Global Natural Resources Fund Combines Strength of DWS’ Xtrackers Platform and Liquid Real Assets Expertise
DWS, one among the world’s leading asset managers, announced today the listing of its first actively-managed exchange-traded fund (ETF), the Xtrackers RREEF Global Natural Resources ETF (NASDAQ: NRES) (the “Fund”). The Fund is designed to supply investors with exposure to global natural resources (GNR) firms primarily through investments in equity and equity related securities. The Fund seeks total return from each capital appreciation and current income and, as an actively managed ETF, doesn’t seek to copy the performance of a selected index.
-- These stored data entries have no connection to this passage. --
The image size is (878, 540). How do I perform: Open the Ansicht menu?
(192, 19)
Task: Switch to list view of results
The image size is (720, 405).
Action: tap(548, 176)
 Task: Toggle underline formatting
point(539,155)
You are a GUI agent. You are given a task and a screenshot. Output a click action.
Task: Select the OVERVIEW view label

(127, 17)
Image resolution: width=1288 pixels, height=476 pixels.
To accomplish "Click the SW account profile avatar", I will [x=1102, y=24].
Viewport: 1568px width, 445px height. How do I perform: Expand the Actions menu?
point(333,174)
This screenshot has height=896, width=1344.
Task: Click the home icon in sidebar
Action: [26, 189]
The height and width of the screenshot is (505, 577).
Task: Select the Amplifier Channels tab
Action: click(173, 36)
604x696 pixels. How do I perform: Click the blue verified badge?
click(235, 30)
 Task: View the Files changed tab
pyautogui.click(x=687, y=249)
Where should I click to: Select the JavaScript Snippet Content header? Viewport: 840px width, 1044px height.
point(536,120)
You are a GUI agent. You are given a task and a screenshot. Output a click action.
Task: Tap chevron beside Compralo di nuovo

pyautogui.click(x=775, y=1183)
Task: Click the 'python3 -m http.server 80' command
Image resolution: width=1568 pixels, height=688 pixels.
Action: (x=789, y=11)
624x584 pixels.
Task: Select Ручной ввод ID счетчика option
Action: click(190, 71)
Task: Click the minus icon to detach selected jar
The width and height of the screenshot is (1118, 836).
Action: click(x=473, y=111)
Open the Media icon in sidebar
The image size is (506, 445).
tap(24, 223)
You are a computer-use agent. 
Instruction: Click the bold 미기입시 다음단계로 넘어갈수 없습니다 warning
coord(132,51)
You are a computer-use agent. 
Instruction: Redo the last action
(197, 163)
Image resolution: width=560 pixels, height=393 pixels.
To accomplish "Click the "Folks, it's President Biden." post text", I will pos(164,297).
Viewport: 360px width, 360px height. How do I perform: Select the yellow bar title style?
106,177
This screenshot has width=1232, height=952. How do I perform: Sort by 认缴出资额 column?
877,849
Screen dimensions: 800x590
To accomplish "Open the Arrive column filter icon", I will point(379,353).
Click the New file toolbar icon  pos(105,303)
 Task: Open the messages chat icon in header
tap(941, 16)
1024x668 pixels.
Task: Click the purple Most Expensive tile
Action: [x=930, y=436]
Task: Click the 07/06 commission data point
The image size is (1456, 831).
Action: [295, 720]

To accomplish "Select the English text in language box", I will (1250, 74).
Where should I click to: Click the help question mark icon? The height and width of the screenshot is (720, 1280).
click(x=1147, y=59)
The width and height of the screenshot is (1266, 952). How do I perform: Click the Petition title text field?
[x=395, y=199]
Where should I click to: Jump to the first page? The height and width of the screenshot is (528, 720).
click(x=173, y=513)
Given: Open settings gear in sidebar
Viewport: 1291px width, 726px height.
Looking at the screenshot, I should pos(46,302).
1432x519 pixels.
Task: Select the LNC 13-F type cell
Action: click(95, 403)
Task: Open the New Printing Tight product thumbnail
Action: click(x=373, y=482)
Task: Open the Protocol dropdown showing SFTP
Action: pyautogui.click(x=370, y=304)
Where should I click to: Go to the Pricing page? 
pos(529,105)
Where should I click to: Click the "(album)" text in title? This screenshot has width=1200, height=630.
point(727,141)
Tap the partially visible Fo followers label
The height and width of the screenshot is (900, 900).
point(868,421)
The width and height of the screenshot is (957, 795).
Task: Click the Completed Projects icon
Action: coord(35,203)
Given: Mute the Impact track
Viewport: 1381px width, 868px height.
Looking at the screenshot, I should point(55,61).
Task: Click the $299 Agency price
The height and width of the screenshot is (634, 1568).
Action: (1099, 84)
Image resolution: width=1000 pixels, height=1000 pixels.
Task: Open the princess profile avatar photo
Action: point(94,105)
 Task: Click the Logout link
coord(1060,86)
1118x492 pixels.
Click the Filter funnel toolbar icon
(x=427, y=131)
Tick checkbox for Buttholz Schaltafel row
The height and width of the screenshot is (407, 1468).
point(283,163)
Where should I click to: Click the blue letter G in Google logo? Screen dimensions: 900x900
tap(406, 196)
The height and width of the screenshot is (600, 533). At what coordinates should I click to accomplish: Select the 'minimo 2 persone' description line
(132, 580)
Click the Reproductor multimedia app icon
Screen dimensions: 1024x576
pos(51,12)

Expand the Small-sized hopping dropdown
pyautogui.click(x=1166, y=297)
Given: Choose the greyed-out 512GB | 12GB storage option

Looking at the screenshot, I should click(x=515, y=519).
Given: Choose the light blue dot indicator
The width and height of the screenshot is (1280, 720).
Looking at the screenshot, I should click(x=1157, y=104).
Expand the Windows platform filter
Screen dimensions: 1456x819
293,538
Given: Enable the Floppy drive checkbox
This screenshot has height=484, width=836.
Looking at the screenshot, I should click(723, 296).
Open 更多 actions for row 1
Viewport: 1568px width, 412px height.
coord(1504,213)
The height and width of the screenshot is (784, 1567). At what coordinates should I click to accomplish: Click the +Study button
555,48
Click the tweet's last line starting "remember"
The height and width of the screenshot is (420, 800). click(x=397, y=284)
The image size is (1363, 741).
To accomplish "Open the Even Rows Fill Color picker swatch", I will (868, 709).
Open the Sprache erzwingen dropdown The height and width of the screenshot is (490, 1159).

For DWS, this listing marks its entry into the fast-growing actively managed ETF market within the US1. “Increasingly more investors are recognizing some great benefits of this type of investment. Lively strategies can adapt to a big selection of market conditions, especially in times of great uncertainty,” says Arne Noack, Head of Systemic Investment Solutions, Americas. “Adding the actively managed Xtrackers RREEF Global Natural Resources ETF to our range of US-listed ETFs, combines two of DWS’ global core competencies and expands the range of best-in-class specialty investment solutions, while leveraging the liquidity, cost efficiency, transparency, and potential tax advantages of the ETF structure.”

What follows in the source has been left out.